GPC is built into some browsers natively and available as an extension for others. Once enabled, it works silently. The limitation is that GPC only covers websites you actually visit in your browser. It doesn’t reach into the databases of brokers whose sites you never interact with, which is why it works best as a complement to direct opt-out requests rather than a replacement.
Submitting individual opt-out requests to dozens or hundreds of brokers is tedious enough that an industry of paid removal services has grown up around it. Companies like DeleteMe and Optery act as authorized agents, submitting requests on your behalf and periodically scanning broker sites to confirm your data stays removed. Annual pricing typically ranges from roughly $130 to $250 per person depending on the service and coverage level.

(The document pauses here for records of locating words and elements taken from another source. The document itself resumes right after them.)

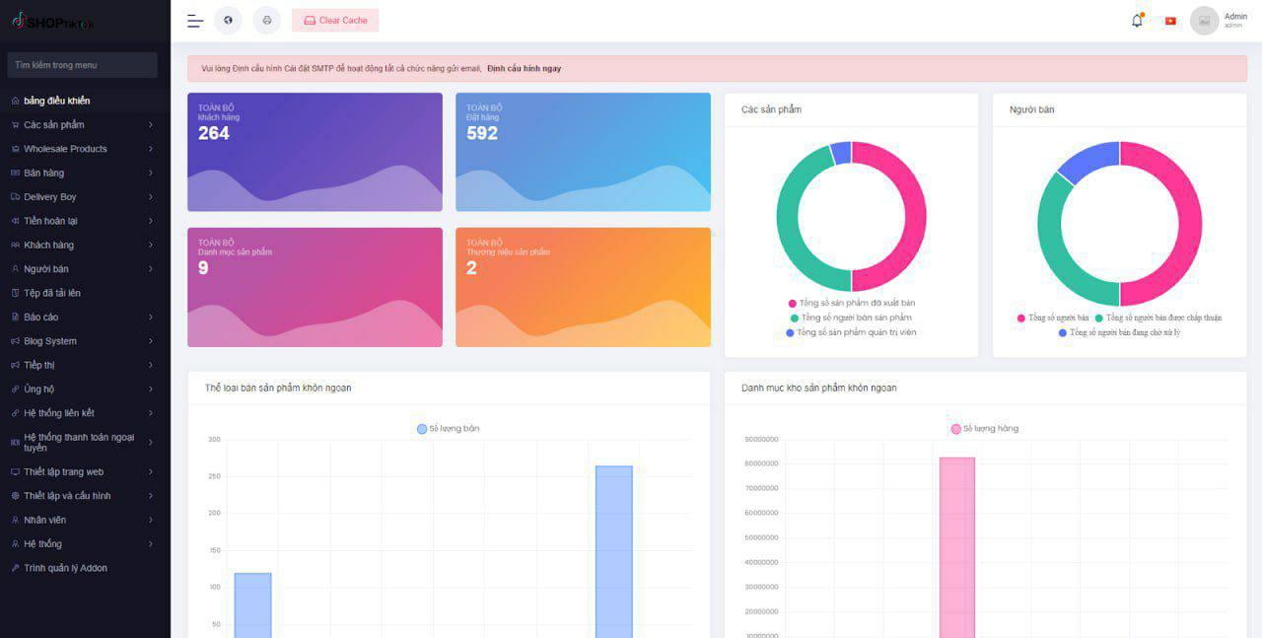1262x638 pixels.
Task: Open Trình quản lý Addon menu item
Action: (65, 568)
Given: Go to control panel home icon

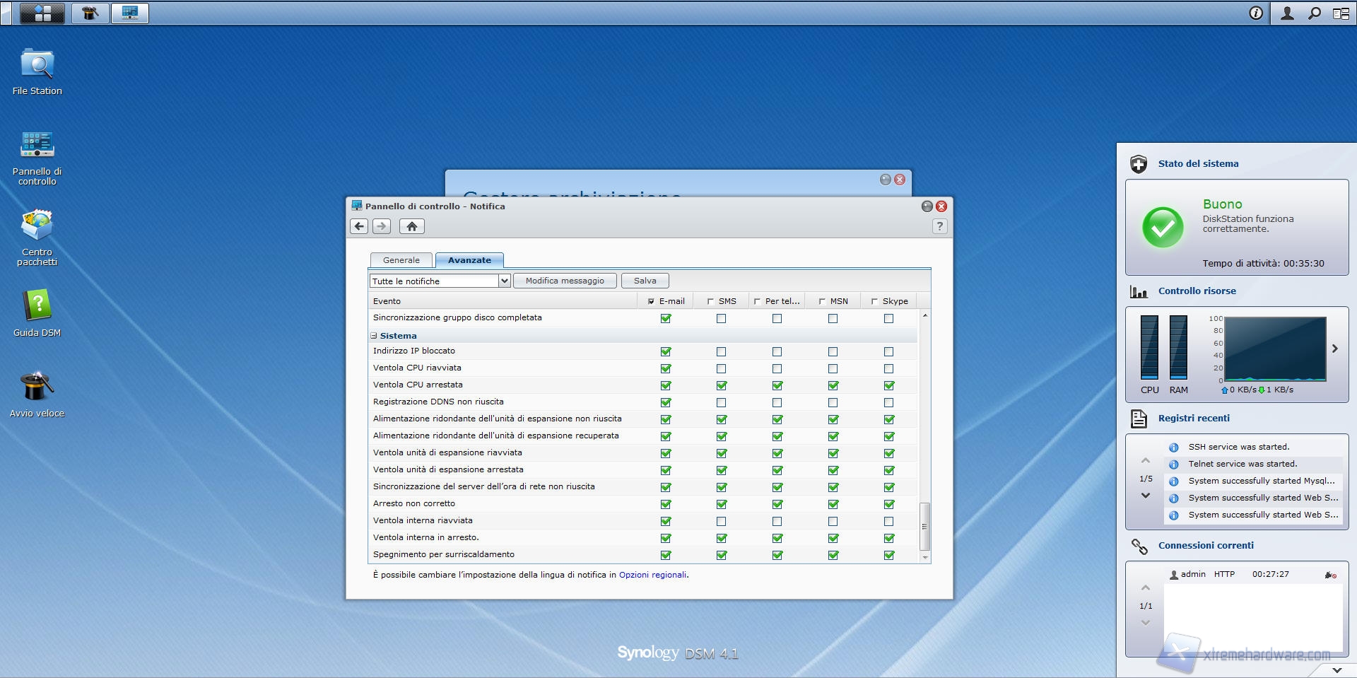Looking at the screenshot, I should pos(412,226).
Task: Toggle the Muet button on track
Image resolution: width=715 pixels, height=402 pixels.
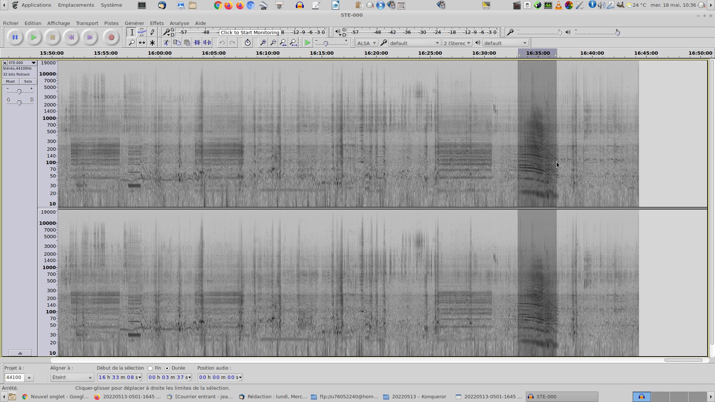Action: tap(10, 82)
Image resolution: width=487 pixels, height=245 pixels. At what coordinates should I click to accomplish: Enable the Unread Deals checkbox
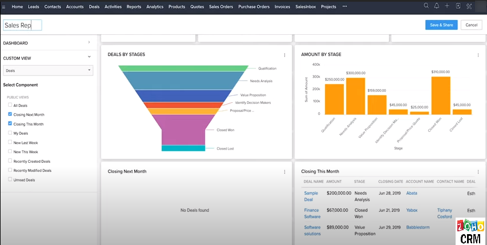(10, 179)
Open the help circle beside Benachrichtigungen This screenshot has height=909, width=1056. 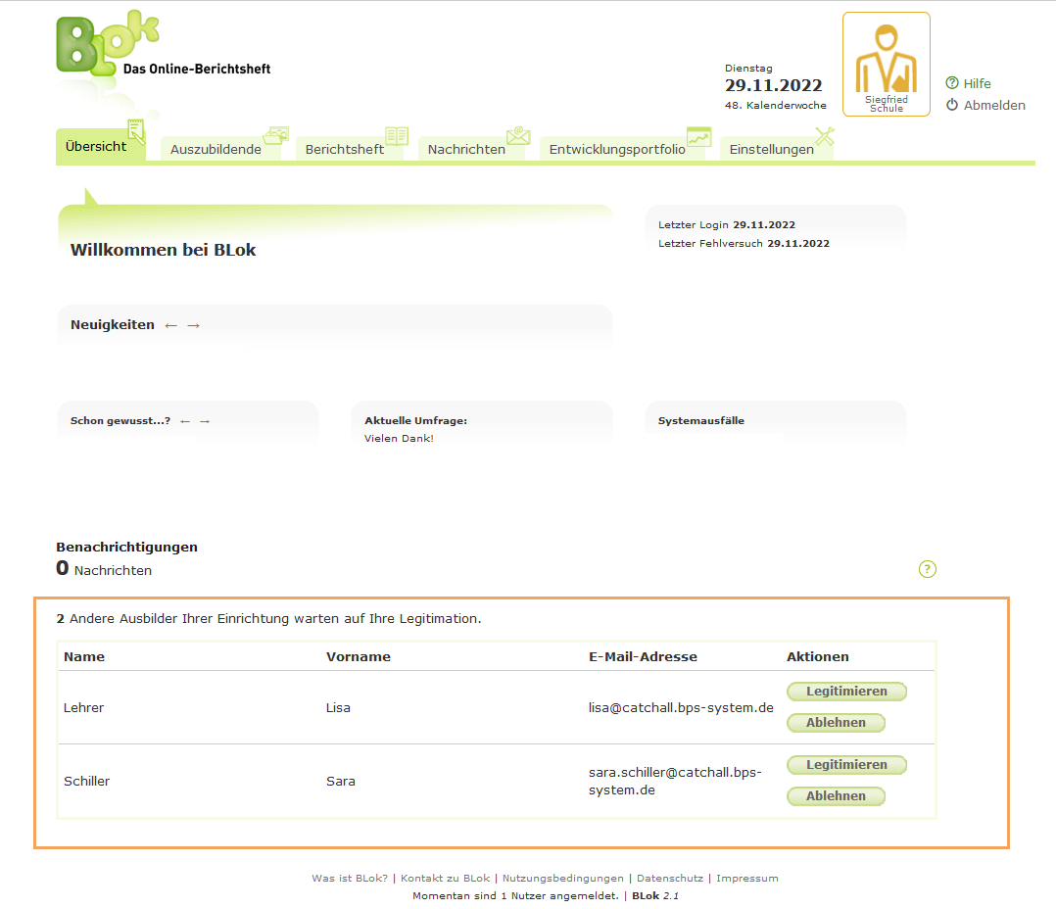(927, 568)
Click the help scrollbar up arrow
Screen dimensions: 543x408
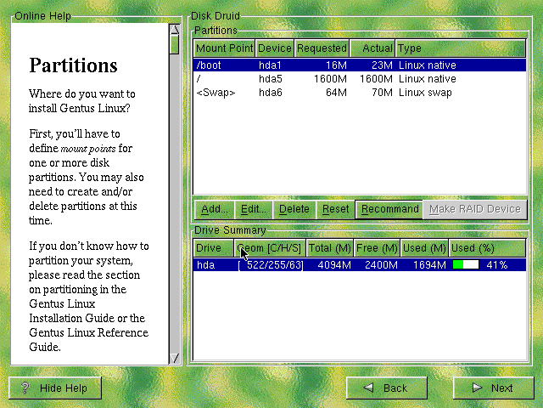175,29
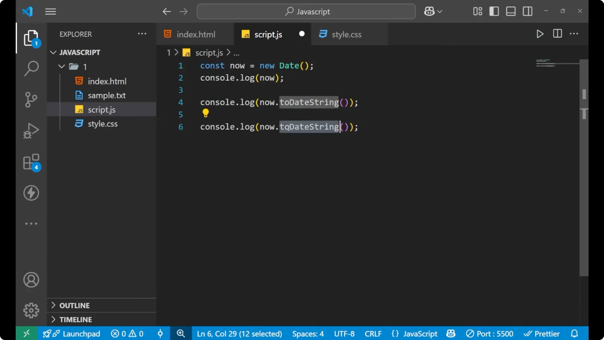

These services handle the repetitive work well, but they have limits. Brokers that require enhanced identity verification, like the credit bureaus, often won’t accept requests from third-party services. You’ll still need to handle those directly. Paid services also can’t submit requests through California’s DROP platform on your behalf unless they meet the authorized agent requirements under state law.
The single most frustrating reality of opting out is that it rarely sticks permanently. Data brokers continuously purchase fresh data sets from public records, loyalty programs, app developers, and other sources. If a broker deleted your record rather than suppressing it, your information re-enters their system the next time they ingest a data set that includes you. Even brokers that use suppression may acquire your data through new channels that don’t match the suppression record precisely enough to trigger a block.
Plan on rechecking major people-search sites every three to six months. Search your name on the broker’s site, and if your listing has reappeared, submit a new request. This ongoing maintenance is exactly what makes California’s DROP mechanism valuable: the law requires brokers to keep deleting your data on a rolling basis rather than treating your opt-out as a one-time event.7LegiScan. CA SB362 2023-2024 Regular Session For residents of other states, the cycle of opt-out, reappearance, and re-submission is the norm until similar laws catch up.